Gilbert Stuart, George Washington, c. 1795. Oil on canvas. Harvard University Portrait Collection, Gift of Sidney F. Tyler to the University, 1969, H631.

Courtesy of Harvard Art Museums; © President and Fellows of Harvard College.

The group of visitors who crowded around to hear a gallery talk about presidential portraits at the Harvard Art Museums today were, perhaps inadvertently, participating in a form of creative resistance. Ethan Lasser, head of the division of European and American art and the Stebbins curator of American art, made no pretense about scheduling his talk while the forty-fifth president of the United States was officially being sworn in. “Many of my colleagues in the arts community are refusing to open their galleries today as a form of resistance,” he said. He then invited visitors to take advantage of this opportunity to consider the relevance of artwork from centuries ago while taking in the day’s events. 

In a brief 30-minute talk, Lasser engaged museum-goers on two different portraits of George Washington. The first, an oil painting commissioned by the state of Virginia, depicts a critical moment, the surrender of Yorktown. Although that military victory marked the end of the Revolutionary War, Lasser remarked, Washington is not portrayed in the midst of violence: “The artist, Charles Peale, was a soldier himself, and could have easily chosen to place Washington in a familiar wartime environment. He instead made the deliberate choice to focus on negotiation and peace to characterize his subject.” A soldier carrying a French flag upright walks into the distance behind Washington, accompanied by a soldier carrying a drooping, fallen British flag. A quill and parchment sit to Washington’s right, where one might expect to see a sheathed weapon, drawing further attention to Washington’s diplomatic character instead of his battlefield prowess.

A second painting features  Washington as painted by Gilbert Stuart. Washington was particularly conscious of his appearance in public and in paintings, but in this depiction, he is very much the everyman. “Washington’s red cheeks show passion and action, but his pursed lips symbolize honor and restraint,” explained Lasser. Stuart’s work grounds power in his subject’s face, without ornate crowns, capes, or scenery. Lasser evoked TIME Magazine’s cover this December, depicting Donald Trump as its Person of the Year, seated in an imperious golden chair—a striking departure from Stuart’s humble yet stately image of Washington.

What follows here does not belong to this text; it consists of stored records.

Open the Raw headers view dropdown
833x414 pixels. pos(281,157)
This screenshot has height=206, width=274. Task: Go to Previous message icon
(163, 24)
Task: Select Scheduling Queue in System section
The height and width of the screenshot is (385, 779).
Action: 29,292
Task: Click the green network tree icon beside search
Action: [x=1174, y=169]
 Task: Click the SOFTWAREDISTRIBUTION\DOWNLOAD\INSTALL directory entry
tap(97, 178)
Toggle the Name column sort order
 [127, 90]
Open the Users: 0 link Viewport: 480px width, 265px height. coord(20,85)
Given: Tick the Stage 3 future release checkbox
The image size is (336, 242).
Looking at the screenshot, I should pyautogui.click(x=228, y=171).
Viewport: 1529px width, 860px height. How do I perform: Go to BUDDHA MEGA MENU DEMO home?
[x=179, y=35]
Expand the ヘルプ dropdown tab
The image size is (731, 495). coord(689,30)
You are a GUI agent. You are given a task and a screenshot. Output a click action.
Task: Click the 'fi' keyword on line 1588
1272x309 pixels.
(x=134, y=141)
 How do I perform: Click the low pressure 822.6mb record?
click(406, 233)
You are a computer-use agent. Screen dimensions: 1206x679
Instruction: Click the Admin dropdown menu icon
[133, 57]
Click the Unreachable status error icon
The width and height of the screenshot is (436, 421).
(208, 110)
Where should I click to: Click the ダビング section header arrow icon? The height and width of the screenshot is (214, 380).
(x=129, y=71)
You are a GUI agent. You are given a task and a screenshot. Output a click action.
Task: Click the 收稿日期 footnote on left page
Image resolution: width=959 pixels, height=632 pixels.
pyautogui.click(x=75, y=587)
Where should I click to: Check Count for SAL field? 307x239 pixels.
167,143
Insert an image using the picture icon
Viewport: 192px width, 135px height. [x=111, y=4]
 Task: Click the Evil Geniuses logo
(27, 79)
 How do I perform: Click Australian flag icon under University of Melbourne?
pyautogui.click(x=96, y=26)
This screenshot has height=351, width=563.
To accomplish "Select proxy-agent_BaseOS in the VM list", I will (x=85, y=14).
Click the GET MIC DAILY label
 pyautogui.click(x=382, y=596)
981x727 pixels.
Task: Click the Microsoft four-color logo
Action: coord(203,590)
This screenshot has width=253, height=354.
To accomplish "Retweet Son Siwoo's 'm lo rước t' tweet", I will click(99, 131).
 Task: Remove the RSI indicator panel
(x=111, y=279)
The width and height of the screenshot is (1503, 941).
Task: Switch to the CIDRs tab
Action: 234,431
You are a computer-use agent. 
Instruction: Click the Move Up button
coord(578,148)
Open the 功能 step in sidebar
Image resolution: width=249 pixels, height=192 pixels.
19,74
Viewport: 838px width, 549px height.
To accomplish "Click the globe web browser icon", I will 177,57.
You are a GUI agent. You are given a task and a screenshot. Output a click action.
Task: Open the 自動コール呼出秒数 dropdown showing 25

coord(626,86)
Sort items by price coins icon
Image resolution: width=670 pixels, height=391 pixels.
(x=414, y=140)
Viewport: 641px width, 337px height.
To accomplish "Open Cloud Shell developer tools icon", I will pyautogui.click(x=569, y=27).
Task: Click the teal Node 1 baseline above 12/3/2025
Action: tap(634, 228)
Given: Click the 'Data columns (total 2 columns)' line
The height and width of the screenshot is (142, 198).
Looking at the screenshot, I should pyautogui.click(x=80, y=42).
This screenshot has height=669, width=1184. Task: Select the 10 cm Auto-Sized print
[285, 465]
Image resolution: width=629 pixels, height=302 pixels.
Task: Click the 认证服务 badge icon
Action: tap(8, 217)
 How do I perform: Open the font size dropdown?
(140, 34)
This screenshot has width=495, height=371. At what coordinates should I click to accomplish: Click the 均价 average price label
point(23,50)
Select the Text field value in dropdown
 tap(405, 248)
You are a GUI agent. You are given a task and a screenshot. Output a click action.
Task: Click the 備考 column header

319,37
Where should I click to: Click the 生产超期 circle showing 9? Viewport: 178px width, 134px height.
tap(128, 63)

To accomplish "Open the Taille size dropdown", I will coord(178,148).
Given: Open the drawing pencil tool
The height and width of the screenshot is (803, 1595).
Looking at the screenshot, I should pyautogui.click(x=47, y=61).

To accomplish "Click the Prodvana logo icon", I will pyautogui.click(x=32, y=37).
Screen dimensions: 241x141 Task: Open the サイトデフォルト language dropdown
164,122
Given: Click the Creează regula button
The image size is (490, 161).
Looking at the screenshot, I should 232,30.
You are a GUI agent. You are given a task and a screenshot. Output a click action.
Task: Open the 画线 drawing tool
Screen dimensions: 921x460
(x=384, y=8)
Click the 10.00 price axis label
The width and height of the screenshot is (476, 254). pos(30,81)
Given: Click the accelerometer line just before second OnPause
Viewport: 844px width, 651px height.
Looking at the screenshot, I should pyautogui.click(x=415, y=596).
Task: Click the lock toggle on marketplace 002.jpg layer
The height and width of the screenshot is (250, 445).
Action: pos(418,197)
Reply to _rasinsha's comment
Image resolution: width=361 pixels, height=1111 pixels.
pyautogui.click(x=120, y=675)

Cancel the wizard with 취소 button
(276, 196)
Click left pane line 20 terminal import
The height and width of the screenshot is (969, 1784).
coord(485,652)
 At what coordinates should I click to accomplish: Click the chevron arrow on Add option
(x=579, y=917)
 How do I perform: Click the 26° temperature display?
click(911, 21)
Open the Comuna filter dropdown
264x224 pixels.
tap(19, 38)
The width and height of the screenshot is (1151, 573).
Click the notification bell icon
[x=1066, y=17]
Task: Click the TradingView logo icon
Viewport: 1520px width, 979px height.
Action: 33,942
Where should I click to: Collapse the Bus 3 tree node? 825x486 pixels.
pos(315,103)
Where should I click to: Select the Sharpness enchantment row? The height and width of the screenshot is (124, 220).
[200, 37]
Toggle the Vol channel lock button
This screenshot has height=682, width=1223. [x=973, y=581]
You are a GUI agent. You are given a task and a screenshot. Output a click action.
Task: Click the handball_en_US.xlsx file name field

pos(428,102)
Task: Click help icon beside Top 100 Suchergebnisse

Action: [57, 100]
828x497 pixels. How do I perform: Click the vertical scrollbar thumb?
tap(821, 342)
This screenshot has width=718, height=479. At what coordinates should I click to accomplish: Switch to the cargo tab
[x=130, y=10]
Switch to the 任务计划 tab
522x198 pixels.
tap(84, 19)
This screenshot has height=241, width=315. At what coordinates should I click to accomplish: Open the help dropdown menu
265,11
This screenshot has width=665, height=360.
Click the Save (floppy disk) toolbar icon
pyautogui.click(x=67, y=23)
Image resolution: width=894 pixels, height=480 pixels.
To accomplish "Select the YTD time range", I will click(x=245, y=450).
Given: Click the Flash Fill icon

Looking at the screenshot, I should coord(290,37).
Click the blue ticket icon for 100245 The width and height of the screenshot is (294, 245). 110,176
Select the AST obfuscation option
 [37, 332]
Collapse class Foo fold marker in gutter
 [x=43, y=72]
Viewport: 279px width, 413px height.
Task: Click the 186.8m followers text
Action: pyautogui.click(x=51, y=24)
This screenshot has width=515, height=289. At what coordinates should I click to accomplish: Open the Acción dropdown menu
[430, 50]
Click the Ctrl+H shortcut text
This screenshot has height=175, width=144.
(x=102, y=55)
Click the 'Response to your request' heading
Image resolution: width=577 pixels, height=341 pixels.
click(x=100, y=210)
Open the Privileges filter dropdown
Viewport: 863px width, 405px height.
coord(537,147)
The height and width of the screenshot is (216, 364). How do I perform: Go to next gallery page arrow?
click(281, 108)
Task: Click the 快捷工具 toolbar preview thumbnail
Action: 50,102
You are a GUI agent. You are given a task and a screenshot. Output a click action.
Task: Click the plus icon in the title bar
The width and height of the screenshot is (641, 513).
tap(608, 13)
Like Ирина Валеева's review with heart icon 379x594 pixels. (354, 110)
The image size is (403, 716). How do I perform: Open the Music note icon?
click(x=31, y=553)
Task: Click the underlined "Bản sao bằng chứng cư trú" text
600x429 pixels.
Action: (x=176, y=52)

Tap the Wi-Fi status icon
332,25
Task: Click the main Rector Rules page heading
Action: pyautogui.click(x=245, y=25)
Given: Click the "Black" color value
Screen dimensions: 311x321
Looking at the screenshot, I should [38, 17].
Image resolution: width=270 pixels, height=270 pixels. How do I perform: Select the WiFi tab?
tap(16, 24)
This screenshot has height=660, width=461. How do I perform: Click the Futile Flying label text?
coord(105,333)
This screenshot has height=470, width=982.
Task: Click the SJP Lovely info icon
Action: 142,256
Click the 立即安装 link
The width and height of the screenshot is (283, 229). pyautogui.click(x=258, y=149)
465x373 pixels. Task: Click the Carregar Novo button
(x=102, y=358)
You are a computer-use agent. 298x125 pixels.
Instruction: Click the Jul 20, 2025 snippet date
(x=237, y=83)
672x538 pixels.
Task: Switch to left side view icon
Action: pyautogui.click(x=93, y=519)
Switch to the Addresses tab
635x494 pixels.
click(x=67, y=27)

Both at the beginning and end of his talk, Lasser encouraged visitors to “use these images of the past to examine the images coming out of Washington right now.” The discrepancies were impossible to ignore—and the question-and-answer segments after each painting repeatedly circled back to the differences between America’s founding father and its new president. Lasser’s  lesson was clear: historical images offer us a lens to understand our own political leaders.